Stored dataset items
++++++

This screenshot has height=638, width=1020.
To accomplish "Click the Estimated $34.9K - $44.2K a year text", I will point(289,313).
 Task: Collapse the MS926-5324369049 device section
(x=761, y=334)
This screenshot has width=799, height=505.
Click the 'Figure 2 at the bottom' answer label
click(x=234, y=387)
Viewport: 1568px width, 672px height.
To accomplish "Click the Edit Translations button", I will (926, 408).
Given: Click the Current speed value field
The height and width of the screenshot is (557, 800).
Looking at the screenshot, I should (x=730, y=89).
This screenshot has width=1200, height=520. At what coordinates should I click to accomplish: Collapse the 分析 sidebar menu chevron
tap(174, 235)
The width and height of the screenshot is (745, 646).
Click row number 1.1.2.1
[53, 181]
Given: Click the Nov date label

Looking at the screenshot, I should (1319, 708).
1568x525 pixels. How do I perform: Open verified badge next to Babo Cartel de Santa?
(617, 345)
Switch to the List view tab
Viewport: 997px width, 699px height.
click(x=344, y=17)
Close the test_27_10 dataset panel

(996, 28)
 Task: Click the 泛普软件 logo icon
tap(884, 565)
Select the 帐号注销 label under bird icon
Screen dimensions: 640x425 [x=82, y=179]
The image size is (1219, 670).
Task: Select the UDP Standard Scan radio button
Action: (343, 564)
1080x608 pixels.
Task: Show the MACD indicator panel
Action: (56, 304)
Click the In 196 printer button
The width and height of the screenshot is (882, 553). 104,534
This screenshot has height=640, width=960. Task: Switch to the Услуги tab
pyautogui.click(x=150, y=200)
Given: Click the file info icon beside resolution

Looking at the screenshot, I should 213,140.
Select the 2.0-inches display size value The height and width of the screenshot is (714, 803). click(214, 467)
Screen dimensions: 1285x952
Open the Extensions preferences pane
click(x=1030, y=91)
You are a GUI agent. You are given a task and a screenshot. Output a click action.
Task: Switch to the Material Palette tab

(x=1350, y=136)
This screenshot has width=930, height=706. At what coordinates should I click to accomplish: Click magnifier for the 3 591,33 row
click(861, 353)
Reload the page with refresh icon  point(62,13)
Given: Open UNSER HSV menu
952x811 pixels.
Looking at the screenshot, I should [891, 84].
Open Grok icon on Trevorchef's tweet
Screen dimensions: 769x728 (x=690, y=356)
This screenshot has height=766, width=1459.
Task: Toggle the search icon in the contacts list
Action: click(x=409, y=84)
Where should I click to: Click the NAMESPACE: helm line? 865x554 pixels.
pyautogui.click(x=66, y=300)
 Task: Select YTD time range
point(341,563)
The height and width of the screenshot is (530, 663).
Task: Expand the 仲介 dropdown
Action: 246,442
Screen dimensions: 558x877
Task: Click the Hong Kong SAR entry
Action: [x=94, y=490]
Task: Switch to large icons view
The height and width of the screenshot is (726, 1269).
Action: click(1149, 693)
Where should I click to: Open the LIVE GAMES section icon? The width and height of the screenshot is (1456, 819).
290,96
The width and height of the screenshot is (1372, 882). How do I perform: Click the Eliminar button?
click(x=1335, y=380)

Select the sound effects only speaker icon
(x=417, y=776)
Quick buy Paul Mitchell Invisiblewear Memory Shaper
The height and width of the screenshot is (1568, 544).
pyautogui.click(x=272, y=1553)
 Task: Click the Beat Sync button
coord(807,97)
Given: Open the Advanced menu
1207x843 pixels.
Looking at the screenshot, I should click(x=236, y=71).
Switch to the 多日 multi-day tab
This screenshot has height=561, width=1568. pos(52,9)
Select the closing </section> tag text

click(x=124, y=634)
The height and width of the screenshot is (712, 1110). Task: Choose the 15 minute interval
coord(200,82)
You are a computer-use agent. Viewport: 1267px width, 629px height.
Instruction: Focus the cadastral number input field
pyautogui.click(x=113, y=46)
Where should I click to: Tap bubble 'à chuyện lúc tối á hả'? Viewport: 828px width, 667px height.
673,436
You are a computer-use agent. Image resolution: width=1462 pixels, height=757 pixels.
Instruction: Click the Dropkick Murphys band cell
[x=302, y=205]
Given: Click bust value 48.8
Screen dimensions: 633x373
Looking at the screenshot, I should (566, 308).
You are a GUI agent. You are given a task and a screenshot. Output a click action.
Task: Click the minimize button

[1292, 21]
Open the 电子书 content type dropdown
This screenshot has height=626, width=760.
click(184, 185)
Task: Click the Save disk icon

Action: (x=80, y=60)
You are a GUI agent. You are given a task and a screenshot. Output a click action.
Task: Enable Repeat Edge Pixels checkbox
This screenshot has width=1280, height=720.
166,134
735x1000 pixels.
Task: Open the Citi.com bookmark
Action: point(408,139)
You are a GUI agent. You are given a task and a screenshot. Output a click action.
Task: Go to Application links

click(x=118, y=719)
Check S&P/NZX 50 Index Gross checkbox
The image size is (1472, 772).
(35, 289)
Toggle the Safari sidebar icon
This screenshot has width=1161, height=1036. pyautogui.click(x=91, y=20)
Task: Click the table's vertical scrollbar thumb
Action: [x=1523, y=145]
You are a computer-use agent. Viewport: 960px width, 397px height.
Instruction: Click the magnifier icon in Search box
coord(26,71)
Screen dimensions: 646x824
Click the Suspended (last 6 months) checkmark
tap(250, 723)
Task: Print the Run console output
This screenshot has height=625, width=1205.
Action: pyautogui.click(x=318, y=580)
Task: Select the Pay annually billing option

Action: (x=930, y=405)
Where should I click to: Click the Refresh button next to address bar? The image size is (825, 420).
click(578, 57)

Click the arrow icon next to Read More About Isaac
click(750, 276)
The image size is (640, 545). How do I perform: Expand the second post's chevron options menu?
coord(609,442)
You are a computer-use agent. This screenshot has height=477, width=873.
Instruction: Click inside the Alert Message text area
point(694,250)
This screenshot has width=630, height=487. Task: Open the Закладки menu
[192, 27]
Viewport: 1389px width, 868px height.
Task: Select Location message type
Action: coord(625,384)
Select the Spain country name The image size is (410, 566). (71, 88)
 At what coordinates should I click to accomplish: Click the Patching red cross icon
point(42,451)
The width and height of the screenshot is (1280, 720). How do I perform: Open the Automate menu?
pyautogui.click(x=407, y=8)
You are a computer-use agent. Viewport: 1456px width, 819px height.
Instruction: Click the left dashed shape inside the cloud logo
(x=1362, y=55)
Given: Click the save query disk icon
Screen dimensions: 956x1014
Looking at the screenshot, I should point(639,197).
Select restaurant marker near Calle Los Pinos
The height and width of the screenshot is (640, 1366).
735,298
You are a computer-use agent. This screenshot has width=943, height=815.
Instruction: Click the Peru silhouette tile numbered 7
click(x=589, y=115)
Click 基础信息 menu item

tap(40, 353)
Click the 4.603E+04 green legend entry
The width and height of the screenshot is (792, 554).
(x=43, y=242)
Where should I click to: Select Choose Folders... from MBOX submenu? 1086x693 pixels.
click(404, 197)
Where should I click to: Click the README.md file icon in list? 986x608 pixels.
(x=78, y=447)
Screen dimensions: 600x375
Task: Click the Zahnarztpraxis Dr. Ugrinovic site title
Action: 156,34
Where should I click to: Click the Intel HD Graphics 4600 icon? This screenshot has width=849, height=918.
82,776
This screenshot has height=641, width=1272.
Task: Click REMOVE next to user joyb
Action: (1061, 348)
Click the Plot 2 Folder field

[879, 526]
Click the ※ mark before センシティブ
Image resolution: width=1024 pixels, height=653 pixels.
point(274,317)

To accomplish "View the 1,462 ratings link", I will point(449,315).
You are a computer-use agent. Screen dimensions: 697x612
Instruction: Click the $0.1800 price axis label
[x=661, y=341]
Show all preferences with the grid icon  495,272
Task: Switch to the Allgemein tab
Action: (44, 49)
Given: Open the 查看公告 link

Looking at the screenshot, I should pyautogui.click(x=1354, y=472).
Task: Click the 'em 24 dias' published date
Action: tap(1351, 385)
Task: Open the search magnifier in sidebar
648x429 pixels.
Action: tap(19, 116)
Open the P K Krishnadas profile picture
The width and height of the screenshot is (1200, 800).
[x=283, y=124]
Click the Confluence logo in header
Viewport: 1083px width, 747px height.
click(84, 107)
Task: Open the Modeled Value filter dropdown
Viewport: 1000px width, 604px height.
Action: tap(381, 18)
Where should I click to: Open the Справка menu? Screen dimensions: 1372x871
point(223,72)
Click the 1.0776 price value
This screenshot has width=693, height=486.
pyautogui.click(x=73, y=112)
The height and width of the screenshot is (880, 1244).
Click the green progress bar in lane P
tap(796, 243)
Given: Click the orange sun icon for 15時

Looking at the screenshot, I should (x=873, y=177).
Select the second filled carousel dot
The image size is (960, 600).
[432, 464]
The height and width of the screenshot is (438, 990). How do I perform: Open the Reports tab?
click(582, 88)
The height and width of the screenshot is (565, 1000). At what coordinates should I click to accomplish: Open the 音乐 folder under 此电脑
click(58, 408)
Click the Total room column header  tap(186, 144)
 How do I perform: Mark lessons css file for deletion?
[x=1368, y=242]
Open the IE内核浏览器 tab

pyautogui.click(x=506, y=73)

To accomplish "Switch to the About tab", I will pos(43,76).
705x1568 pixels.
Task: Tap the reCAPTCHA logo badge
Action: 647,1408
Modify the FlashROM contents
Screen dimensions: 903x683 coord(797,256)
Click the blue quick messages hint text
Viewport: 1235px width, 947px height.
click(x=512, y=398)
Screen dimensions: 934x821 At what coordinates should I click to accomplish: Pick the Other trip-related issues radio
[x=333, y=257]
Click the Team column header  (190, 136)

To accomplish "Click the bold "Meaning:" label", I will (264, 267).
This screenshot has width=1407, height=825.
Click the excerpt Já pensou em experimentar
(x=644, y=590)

++++++

● **Description of the task**
Copy here each line of the preceding records with "checkbox" in it.

● **Solution for this problem**
Task: Enable Repeat Edge Pixels checkbox
Check S&P/NZX 50 Index Gross checkbox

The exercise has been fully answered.